**Task**
Could you set down exactly the lines in the records below between the line holding "Collapse the right tools pane" and the line holding "This screenshot has height=600, width=1200.", inclusive?

[Opening Available data section]

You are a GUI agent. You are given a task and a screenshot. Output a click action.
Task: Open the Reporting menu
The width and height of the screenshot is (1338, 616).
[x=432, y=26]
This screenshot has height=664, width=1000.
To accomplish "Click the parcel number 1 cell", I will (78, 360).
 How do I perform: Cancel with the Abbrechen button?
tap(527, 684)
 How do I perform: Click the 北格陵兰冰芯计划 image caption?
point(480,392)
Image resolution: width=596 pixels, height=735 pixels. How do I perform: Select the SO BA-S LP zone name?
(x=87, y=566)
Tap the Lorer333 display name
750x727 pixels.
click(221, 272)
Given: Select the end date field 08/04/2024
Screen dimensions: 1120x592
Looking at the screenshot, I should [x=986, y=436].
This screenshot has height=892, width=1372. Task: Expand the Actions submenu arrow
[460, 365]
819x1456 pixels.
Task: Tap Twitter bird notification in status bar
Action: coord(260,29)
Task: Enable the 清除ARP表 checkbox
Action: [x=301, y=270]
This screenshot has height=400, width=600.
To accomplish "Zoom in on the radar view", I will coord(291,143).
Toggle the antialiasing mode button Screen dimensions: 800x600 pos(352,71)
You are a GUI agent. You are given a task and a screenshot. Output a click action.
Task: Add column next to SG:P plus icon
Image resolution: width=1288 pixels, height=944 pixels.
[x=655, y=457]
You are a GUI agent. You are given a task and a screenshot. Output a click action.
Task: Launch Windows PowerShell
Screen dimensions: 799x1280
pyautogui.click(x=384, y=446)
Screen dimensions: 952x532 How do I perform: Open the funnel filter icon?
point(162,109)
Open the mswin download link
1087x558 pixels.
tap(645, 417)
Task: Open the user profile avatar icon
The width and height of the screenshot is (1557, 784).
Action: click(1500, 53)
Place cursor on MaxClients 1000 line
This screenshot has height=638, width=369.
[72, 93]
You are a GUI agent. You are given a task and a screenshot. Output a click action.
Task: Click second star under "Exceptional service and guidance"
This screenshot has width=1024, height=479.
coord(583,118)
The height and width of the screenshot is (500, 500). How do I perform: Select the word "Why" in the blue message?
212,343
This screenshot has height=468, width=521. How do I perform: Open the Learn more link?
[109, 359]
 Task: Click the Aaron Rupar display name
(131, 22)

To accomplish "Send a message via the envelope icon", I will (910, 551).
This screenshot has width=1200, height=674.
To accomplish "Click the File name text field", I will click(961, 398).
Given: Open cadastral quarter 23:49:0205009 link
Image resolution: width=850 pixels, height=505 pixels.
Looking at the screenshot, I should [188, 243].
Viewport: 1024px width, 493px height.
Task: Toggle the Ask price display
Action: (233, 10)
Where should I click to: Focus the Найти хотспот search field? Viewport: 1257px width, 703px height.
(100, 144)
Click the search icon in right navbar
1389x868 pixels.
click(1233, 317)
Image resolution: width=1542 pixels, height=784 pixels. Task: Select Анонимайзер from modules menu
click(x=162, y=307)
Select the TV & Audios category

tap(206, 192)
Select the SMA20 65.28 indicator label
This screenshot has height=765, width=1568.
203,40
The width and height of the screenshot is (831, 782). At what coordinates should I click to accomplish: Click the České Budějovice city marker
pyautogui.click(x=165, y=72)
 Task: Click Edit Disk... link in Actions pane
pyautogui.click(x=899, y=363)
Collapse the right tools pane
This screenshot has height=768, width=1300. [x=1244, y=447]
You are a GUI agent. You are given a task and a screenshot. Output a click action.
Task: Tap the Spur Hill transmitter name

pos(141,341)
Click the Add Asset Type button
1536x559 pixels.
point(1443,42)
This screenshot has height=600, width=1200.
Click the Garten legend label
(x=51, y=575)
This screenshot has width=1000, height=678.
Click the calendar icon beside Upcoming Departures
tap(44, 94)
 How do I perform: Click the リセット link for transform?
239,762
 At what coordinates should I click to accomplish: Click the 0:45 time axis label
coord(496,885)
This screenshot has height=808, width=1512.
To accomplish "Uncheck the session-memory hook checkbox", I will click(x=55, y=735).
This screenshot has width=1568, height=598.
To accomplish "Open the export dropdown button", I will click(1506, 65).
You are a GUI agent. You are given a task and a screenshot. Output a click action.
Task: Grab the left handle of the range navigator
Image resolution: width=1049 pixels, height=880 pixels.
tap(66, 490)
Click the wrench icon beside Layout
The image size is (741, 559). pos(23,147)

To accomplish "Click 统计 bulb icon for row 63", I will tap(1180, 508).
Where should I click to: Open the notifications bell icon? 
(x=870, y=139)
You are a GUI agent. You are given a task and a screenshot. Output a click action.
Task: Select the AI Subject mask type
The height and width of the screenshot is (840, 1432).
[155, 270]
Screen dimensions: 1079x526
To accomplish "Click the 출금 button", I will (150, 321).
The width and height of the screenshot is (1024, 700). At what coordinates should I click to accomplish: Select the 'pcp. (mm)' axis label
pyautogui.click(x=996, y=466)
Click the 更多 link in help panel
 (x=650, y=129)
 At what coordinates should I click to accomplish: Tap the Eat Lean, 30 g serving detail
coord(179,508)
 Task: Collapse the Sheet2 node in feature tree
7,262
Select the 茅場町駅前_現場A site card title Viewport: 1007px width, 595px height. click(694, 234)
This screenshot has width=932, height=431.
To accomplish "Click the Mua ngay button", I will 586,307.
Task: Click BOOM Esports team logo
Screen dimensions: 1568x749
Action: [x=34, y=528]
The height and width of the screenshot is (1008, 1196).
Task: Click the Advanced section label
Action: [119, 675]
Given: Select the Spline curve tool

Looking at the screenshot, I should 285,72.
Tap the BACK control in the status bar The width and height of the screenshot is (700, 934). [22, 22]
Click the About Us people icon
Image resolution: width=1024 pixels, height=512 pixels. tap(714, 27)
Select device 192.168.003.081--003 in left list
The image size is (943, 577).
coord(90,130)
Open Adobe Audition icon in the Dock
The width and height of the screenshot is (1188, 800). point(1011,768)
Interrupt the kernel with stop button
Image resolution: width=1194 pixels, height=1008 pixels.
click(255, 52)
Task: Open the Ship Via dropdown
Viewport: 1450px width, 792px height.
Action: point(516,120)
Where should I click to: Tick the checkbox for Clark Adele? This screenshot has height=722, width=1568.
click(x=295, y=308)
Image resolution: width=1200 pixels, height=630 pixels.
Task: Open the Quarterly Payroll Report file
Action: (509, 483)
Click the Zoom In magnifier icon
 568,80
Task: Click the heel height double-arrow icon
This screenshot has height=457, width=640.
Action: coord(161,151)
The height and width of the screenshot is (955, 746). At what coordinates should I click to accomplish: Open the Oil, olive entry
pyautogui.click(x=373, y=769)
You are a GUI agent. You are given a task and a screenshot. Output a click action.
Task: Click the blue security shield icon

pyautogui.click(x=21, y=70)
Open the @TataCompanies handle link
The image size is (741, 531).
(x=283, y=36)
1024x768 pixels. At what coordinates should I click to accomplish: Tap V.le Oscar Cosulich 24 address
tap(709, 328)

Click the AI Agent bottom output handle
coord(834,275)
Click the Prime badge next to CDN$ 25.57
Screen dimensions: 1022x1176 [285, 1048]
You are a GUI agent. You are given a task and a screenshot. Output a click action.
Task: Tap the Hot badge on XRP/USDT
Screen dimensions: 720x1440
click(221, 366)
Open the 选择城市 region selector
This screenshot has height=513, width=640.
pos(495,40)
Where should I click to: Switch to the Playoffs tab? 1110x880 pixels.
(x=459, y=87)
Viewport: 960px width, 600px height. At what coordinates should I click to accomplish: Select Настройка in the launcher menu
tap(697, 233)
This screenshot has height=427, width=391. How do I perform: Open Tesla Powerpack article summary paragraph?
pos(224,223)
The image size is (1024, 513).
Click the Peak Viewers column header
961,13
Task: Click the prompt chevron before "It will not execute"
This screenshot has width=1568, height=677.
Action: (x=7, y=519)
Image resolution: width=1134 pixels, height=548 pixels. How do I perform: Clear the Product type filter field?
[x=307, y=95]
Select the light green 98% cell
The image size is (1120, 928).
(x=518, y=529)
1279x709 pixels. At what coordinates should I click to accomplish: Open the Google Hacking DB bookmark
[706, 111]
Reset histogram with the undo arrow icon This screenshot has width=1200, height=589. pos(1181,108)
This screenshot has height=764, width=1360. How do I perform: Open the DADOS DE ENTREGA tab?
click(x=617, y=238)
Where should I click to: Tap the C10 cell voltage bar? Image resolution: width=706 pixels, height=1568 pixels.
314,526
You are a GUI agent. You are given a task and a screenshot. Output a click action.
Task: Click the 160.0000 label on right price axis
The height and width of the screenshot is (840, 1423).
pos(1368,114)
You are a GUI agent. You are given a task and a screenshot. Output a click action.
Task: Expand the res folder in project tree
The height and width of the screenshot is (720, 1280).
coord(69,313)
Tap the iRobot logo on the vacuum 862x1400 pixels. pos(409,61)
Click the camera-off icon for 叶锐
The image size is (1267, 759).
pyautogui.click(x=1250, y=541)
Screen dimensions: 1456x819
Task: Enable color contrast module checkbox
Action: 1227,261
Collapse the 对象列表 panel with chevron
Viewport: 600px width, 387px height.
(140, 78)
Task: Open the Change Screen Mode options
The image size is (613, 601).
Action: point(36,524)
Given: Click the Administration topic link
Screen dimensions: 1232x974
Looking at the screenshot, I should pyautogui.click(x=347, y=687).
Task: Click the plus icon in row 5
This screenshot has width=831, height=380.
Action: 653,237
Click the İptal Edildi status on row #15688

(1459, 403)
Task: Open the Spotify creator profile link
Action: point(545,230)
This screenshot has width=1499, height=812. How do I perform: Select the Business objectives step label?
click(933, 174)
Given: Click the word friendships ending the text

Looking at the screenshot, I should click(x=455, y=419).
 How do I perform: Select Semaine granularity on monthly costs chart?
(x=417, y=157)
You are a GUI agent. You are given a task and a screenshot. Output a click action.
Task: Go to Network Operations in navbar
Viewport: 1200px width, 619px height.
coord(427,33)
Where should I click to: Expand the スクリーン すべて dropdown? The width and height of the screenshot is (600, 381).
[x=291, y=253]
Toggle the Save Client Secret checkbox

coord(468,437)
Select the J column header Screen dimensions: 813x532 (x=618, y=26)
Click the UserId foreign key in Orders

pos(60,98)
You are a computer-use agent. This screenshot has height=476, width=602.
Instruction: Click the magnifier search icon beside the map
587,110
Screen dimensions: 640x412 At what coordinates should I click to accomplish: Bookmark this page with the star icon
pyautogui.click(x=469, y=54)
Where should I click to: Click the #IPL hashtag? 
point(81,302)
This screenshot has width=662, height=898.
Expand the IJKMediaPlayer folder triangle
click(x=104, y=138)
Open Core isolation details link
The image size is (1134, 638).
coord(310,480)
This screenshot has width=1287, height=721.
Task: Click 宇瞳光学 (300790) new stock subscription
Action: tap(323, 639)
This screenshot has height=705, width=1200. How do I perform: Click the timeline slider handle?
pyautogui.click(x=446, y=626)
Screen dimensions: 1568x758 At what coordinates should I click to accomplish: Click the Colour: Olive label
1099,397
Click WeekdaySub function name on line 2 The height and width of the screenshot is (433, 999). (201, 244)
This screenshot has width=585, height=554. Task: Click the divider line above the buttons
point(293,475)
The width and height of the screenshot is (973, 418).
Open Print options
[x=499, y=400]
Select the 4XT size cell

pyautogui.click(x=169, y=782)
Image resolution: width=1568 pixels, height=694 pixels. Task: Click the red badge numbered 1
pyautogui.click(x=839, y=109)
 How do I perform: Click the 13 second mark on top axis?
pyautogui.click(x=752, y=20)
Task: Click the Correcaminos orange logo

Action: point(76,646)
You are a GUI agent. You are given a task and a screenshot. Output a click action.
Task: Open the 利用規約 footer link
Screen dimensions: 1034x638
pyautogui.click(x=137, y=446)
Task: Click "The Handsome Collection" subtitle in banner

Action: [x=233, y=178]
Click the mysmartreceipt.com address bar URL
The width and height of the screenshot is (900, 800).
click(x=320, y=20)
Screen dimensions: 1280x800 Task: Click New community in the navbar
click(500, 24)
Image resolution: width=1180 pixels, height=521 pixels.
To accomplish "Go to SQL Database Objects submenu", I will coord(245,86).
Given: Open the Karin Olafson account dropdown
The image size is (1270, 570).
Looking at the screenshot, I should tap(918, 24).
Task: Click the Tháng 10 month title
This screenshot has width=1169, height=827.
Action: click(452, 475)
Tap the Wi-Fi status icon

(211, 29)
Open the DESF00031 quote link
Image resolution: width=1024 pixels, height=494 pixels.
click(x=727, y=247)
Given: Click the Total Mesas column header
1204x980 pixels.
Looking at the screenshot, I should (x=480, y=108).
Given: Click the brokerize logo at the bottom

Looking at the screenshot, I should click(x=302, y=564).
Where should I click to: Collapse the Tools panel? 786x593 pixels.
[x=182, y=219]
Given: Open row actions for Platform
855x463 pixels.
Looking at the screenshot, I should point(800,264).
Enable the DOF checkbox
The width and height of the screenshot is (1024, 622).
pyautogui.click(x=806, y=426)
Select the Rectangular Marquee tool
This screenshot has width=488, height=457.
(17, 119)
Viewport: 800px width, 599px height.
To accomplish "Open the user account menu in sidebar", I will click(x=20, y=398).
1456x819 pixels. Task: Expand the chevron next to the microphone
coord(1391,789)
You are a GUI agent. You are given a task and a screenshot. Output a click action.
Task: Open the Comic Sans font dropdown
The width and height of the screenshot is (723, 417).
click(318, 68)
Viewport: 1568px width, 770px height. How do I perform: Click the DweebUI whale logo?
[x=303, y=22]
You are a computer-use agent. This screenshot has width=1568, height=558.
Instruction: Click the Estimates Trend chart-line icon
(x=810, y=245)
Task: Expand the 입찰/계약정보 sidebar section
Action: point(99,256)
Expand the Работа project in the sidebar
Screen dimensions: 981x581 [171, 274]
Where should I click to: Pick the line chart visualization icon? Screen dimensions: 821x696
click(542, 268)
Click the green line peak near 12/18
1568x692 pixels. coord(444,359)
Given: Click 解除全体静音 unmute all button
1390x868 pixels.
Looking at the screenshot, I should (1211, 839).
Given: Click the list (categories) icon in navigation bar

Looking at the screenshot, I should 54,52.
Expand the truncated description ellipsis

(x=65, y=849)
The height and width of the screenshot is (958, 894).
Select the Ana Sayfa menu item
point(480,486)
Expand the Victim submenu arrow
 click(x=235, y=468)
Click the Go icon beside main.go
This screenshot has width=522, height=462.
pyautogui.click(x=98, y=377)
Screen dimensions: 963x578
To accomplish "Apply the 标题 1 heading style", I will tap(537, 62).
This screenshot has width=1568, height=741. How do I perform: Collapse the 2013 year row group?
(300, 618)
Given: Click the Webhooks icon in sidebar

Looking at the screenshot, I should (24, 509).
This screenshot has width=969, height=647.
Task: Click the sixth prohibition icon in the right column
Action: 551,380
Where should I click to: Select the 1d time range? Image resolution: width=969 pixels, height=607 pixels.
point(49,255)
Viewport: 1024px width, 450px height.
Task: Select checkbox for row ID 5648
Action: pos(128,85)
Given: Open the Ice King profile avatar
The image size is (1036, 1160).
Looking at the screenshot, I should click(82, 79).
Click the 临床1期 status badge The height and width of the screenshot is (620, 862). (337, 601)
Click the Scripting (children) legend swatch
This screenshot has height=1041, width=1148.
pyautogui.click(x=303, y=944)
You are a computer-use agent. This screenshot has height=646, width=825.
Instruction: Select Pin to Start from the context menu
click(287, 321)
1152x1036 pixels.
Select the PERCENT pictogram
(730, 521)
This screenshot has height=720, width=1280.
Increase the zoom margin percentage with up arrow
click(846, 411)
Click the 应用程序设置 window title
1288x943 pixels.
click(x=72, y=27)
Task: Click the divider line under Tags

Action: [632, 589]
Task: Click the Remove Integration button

[Closing Available data section]

**Written answer**
Collapse the right tools pane
This screenshot has height=768, width=1300. [x=1244, y=447]
You are a GUI agent. You are given a task and a screenshot. Output a click action.
Task: Tap the Spur Hill transmitter name

pos(141,341)
Click the Add Asset Type button
1536x559 pixels.
point(1443,42)
This screenshot has height=600, width=1200.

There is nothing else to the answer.